TO DO> From the data that follows, print exactly the lines starting at the one containing "Where should I click to: Open" and ending at the one containing "Click the orange"; include both of them and nothing more.

DATA IN THIS EXERCISE>
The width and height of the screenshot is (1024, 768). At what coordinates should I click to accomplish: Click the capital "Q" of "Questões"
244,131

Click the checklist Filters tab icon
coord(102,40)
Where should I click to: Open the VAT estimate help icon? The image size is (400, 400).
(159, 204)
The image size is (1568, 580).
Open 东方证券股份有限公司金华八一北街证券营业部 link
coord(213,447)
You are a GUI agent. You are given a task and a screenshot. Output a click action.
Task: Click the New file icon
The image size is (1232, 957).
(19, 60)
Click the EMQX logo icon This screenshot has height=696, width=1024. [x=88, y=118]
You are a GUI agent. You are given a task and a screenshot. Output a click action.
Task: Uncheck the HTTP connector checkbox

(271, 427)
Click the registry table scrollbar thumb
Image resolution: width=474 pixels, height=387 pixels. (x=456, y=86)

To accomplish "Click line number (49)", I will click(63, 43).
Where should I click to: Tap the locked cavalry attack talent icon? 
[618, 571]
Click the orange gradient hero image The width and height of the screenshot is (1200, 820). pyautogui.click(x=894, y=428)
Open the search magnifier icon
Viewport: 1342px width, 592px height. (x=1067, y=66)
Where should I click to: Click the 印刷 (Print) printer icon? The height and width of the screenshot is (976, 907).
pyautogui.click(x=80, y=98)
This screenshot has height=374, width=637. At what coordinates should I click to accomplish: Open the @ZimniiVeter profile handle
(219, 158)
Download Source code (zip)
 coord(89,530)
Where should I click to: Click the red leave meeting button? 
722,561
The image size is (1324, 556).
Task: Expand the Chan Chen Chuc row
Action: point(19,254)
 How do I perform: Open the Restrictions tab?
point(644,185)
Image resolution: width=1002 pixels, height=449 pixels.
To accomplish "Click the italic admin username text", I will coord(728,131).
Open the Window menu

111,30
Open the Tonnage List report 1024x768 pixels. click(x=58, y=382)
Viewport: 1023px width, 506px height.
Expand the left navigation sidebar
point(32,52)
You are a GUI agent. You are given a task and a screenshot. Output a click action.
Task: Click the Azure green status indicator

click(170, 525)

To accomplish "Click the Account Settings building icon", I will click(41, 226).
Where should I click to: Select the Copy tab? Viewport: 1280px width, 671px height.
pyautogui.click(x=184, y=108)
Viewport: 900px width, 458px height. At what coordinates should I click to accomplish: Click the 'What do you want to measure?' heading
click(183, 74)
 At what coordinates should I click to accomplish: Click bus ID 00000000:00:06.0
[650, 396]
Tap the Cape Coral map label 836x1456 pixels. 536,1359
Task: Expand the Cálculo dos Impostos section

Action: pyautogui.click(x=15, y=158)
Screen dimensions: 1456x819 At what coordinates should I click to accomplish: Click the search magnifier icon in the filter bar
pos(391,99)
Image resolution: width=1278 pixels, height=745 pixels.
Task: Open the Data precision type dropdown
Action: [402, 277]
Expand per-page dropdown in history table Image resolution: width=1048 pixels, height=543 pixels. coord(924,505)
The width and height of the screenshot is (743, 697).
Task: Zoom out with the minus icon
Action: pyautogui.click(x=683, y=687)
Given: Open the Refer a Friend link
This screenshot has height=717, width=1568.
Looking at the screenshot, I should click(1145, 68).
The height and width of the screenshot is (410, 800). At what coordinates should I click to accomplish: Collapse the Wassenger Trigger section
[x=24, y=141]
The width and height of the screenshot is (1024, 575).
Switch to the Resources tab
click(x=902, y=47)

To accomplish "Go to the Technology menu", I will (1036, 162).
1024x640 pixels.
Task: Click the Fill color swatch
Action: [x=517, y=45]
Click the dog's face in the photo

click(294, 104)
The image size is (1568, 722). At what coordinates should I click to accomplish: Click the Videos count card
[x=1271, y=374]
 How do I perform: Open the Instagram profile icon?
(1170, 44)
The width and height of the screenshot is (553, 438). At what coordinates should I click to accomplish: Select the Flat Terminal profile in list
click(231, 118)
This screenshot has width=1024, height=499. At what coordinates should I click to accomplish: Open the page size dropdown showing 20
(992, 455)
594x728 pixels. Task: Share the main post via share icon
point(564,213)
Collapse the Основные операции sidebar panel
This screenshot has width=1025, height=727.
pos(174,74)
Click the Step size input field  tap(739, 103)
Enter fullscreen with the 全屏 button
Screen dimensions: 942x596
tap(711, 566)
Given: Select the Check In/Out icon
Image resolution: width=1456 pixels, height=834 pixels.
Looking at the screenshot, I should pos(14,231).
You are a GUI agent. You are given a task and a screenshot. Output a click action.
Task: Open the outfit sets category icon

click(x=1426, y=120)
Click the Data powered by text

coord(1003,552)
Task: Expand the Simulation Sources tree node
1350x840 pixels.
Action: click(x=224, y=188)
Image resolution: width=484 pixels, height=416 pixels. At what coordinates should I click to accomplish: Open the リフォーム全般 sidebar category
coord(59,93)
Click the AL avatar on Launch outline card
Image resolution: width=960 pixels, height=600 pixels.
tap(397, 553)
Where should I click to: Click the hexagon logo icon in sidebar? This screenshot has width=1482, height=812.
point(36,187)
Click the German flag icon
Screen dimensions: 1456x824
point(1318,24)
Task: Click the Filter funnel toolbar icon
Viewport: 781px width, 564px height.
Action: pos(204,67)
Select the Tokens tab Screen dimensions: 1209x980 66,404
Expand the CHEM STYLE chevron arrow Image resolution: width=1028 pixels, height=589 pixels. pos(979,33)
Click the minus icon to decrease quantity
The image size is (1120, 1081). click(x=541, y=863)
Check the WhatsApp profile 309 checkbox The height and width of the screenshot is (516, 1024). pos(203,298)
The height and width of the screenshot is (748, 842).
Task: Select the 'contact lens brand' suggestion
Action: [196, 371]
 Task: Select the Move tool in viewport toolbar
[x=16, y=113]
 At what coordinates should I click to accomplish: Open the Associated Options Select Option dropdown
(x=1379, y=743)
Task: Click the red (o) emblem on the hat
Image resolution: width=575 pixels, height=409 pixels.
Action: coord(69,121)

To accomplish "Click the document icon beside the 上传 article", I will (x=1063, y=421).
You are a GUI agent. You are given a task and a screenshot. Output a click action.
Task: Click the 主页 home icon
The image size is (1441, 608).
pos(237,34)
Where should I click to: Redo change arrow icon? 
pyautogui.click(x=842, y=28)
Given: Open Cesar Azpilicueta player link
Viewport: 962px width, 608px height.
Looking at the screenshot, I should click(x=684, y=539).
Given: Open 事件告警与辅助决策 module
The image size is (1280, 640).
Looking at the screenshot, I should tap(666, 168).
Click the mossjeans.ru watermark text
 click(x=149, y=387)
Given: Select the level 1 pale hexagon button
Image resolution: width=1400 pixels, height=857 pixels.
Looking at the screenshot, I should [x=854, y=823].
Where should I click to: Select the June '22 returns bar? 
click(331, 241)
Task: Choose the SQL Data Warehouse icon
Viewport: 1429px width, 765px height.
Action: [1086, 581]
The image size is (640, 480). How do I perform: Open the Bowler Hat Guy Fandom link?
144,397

SOLVED EXERCISE>
Where should I click to: Open the VAT estimate help icon? The image size is (400, 400).
(159, 204)
The image size is (1568, 580).
Open 东方证券股份有限公司金华八一北街证券营业部 link
coord(213,447)
You are a GUI agent. You are given a task and a screenshot. Output a click action.
Task: Click the New file icon
The image size is (1232, 957).
(19, 60)
Click the EMQX logo icon This screenshot has height=696, width=1024. [x=88, y=118]
You are a GUI agent. You are given a task and a screenshot. Output a click action.
Task: Uncheck the HTTP connector checkbox

(271, 427)
Click the registry table scrollbar thumb
Image resolution: width=474 pixels, height=387 pixels. (x=456, y=86)

To accomplish "Click line number (49)", I will click(63, 43).
Where should I click to: Tap the locked cavalry attack talent icon? 
[618, 571]
Click the orange gradient hero image The width and height of the screenshot is (1200, 820). pyautogui.click(x=894, y=428)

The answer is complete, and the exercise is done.